The regions excluded from the 1833 Act were addressed a decade later by the Indian Slavery Act of 1843. Rather than declaring a single emancipation date, this law attacked slavery by stripping it of any legal enforceability. It prohibited public officers from selling anyone or compelling their labor on the grounds that they were enslaved. It barred courts from enforcing any rights arising from alleged ownership of another person. And it provided that any act that would be a criminal offense if committed against a free person was equally an offense if committed against someone held in slavery.10India Code. The Indian Slavery Act 1843
The approach was different from outright abolition. The 1843 Act did not technically declare that no person could be a slave; it declared that the legal system would refuse to recognize or enforce slavery in any way. Property rights acquired by enslaved people through their own work could not be seized on the basis of their enslaved status. The practical effect was the same — without courts or officials willing to enforce it, the institution lost its legal foundation in British India.

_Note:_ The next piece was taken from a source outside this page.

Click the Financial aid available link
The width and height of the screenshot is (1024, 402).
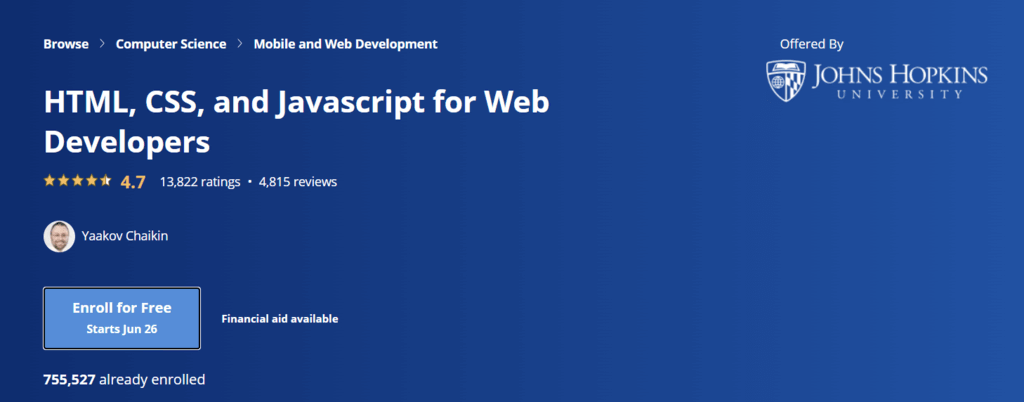pos(279,319)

Slavery in the United Kingdom is now prosecuted under the Modern Slavery Act 2015, which consolidated older laws on slavery, servitude, forced labor, and human trafficking into a single legal framework.11Legislation.gov.uk. Modern Slavery Act 2015 The Act carries a maximum penalty of life imprisonment for the most serious offenses. It also gives courts the power to issue prevention orders restricting the movements of convicted traffickers and to seize their assets. The law remains actively updated, with amendments as recent as 2025 reflecting Parliament’s continued attention to the issue. The distance from Lord Mansfield’s 1772 ruling to the current statute spans more than 250 years of incremental legal change — from a single judge declaring slavery unenforceable on English soil to a comprehensive criminal code treating it as one of the gravest offenses in the legal system.